[Stored entries]
::::

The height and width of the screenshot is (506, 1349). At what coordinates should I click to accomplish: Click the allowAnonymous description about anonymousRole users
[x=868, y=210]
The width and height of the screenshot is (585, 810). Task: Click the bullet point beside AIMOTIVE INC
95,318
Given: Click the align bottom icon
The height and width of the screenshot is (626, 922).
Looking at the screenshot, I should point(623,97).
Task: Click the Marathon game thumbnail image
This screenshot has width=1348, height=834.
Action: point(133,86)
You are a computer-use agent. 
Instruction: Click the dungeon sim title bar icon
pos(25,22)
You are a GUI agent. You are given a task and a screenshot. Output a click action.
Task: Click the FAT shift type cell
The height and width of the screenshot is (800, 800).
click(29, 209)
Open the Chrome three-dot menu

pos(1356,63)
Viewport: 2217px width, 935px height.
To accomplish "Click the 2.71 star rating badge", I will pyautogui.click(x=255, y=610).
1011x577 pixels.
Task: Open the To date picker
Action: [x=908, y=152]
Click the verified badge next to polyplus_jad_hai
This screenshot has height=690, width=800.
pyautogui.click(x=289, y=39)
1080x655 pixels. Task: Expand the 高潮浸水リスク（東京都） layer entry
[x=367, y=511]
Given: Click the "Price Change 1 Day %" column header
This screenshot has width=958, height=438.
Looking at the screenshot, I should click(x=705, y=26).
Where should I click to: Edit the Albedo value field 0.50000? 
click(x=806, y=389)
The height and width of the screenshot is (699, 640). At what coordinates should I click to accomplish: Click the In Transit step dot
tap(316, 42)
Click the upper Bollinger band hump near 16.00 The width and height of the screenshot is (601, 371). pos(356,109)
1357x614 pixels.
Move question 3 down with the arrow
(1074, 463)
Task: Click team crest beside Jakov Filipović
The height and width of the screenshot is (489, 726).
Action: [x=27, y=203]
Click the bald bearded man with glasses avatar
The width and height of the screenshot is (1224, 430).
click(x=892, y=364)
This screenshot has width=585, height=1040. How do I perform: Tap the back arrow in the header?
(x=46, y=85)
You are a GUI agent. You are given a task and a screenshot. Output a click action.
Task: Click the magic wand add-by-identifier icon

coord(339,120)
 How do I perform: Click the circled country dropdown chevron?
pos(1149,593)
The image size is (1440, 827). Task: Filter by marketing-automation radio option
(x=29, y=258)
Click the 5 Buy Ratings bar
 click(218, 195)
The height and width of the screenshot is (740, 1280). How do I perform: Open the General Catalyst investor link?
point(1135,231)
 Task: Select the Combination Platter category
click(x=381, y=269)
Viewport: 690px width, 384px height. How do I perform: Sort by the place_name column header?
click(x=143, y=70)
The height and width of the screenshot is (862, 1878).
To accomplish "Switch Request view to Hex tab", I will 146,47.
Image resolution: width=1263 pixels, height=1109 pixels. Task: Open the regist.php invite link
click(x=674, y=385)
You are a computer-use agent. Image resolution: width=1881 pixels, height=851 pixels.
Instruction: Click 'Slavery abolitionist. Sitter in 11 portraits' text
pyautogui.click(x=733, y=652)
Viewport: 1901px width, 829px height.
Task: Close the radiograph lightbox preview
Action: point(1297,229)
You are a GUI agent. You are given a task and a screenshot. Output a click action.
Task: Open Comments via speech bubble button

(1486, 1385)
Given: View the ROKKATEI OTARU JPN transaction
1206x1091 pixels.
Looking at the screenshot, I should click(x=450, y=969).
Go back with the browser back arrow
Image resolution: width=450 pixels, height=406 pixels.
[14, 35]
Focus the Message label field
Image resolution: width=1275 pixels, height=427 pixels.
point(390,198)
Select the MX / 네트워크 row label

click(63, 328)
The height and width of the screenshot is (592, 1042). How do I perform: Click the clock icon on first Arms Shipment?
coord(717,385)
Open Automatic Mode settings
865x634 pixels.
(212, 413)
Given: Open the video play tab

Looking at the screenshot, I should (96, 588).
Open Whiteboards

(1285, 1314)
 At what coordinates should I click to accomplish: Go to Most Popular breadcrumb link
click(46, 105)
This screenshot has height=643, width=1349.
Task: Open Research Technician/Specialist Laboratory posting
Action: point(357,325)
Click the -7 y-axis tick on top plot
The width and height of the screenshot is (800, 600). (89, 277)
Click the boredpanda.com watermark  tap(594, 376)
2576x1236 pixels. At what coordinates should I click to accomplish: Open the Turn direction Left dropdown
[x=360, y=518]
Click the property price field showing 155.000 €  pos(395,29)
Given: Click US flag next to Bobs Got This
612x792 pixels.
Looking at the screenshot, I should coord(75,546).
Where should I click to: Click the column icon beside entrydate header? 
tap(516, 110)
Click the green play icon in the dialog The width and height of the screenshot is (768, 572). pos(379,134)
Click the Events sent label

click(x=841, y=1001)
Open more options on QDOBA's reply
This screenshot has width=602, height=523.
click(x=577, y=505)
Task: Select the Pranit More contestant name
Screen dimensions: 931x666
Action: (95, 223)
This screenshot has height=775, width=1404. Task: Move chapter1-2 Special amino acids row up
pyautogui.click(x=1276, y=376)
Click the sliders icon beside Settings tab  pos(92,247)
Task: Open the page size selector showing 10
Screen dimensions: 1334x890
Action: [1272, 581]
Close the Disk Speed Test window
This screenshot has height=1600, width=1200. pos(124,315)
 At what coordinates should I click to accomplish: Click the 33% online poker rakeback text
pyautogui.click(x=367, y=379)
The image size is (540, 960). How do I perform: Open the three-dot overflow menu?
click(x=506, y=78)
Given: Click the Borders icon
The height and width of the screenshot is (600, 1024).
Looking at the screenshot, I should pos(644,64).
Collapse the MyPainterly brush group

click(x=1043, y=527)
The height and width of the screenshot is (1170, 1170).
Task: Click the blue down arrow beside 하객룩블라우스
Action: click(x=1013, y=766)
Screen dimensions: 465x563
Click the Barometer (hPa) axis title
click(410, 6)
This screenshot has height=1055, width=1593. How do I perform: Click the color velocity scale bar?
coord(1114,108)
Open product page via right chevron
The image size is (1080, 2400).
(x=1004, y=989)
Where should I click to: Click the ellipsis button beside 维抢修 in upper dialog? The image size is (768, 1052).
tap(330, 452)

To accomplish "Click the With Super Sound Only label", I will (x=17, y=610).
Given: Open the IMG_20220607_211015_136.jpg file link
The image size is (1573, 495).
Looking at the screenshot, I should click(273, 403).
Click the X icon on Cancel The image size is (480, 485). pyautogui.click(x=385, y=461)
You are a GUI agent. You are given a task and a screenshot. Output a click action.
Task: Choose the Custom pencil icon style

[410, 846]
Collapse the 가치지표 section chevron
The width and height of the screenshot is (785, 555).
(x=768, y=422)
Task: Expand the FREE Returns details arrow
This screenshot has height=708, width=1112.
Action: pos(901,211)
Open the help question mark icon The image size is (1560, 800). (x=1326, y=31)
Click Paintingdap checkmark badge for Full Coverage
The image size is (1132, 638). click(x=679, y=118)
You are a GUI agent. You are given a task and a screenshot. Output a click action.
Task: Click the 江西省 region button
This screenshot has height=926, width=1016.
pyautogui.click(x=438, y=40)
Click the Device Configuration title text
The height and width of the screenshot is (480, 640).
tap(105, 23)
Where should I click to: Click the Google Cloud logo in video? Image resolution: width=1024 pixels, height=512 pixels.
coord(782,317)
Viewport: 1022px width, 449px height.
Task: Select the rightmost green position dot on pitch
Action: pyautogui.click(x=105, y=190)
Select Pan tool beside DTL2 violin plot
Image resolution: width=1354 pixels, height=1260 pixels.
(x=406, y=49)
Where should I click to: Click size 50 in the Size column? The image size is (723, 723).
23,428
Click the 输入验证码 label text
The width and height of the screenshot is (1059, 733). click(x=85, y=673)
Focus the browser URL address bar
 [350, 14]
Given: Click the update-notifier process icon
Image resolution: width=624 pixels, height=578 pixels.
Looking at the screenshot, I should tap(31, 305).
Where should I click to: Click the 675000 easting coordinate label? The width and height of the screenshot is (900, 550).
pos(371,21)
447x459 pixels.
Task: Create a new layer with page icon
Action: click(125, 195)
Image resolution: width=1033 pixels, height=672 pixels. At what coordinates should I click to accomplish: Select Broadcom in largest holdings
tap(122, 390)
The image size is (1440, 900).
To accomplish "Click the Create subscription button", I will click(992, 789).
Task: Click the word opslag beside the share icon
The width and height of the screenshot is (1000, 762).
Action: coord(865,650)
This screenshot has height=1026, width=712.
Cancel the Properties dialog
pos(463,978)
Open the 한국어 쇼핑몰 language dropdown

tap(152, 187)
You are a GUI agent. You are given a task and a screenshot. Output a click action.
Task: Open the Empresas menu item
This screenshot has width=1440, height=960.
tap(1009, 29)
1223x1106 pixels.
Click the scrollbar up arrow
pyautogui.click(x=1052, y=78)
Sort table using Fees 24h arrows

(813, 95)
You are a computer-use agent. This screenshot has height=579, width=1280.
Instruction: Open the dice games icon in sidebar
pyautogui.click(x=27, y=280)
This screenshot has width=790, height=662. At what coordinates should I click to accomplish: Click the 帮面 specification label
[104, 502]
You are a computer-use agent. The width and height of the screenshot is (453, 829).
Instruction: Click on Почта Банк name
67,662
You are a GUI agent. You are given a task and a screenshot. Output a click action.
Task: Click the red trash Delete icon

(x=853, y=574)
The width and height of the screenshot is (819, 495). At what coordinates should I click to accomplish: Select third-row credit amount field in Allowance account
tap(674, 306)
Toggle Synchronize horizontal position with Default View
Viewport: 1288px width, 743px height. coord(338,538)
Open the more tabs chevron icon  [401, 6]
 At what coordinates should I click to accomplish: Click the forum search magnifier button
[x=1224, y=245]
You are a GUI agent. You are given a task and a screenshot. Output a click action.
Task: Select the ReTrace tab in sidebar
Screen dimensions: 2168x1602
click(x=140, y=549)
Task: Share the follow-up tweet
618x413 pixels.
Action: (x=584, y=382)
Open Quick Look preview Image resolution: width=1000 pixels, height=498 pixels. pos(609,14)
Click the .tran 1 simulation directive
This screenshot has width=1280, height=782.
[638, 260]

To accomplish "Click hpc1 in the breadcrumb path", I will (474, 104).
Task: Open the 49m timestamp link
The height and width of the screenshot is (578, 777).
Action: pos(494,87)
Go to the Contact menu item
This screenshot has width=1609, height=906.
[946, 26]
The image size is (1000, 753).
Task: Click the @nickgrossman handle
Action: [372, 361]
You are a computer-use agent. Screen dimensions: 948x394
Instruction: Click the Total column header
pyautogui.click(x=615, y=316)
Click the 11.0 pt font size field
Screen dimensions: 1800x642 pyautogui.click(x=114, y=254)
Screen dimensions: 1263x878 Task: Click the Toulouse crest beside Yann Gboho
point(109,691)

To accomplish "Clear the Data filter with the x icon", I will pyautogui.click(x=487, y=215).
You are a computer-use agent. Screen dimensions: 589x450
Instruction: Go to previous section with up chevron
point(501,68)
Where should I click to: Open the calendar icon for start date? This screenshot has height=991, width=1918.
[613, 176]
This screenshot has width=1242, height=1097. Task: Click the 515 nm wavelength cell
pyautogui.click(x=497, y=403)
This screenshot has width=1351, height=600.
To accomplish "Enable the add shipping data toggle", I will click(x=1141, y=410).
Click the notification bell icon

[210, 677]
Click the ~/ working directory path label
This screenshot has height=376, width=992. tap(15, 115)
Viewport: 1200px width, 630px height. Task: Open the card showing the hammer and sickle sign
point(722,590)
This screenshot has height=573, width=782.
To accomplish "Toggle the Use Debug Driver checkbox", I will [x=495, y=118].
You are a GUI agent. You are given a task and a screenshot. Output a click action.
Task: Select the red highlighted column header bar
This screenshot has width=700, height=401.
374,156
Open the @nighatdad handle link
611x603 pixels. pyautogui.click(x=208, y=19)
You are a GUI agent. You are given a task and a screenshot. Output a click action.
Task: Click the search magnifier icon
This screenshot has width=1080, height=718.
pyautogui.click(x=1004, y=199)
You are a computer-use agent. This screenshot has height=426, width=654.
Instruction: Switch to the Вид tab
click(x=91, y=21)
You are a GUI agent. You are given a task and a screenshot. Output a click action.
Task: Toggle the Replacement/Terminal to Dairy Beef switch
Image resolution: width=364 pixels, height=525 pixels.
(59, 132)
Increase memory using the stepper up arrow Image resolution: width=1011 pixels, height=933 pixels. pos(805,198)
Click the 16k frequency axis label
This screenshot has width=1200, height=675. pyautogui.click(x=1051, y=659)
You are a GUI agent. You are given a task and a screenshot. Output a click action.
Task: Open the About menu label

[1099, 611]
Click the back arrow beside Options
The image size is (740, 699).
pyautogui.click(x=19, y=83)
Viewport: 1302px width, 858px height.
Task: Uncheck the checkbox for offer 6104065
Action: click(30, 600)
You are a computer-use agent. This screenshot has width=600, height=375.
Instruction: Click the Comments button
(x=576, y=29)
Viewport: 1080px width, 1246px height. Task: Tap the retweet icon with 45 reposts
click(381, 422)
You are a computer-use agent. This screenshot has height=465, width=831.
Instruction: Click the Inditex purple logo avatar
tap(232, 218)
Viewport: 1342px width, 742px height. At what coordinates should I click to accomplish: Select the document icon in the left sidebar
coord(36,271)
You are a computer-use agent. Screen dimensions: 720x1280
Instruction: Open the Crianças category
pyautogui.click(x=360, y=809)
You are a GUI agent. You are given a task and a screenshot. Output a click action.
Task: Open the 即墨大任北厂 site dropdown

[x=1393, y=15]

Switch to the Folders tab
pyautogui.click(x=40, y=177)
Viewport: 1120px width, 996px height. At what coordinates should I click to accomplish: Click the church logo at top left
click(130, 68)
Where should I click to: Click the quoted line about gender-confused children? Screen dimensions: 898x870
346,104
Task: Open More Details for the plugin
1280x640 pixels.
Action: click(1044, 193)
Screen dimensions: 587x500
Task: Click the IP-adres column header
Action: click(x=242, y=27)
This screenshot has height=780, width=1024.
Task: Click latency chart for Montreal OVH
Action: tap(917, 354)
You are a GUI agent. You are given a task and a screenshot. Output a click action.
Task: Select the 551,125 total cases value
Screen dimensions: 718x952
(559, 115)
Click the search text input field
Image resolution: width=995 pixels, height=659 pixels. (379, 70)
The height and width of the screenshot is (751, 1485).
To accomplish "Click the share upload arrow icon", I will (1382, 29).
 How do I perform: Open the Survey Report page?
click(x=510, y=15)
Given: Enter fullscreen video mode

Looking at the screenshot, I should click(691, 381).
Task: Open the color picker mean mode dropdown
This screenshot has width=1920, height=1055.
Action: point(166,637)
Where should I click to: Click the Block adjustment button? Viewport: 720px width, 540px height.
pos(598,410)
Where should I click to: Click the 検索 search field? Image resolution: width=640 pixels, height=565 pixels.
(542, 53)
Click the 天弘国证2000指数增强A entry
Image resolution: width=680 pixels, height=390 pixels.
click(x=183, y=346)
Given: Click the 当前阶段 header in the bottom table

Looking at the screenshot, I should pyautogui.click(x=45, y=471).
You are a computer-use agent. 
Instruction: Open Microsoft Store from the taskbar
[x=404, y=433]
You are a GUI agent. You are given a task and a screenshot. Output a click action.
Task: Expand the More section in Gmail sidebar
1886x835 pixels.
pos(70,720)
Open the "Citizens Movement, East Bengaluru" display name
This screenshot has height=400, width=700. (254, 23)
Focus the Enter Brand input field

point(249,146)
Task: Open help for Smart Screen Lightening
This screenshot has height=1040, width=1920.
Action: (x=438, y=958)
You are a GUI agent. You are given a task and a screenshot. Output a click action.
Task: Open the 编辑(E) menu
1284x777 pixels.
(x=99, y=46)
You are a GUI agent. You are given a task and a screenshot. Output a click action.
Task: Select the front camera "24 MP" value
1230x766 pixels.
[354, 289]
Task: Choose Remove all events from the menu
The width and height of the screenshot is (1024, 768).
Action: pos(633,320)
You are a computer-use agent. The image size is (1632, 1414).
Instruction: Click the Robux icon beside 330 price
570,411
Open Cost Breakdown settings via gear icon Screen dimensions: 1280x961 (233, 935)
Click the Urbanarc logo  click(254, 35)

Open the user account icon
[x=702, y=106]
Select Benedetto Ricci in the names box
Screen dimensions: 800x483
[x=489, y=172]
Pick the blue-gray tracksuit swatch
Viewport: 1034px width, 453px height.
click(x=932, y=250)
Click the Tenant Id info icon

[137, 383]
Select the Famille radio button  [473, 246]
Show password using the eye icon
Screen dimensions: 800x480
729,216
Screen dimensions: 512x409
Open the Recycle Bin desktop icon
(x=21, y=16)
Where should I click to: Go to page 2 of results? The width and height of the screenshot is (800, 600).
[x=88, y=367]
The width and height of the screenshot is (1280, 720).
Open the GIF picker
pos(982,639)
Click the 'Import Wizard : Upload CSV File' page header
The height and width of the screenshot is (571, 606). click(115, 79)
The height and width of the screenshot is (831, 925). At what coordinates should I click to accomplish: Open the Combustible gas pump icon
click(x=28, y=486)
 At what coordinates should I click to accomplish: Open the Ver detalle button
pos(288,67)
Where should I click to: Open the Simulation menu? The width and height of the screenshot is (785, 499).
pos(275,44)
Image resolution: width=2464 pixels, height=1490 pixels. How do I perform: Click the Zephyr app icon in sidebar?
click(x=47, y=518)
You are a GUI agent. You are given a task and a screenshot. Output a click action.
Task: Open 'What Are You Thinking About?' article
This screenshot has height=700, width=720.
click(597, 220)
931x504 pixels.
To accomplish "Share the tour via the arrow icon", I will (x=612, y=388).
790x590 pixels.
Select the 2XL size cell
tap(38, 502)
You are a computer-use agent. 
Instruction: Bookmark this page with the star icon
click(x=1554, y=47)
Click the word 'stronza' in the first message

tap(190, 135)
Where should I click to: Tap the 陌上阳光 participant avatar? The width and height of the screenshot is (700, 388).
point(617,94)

::::

Whenever the string "next" shows up in a line of the records, copy that line.

## EXERCISE SOLUTION
Click the verified badge next to polyplus_jad_hai
Given: Click US flag next to Bobs Got This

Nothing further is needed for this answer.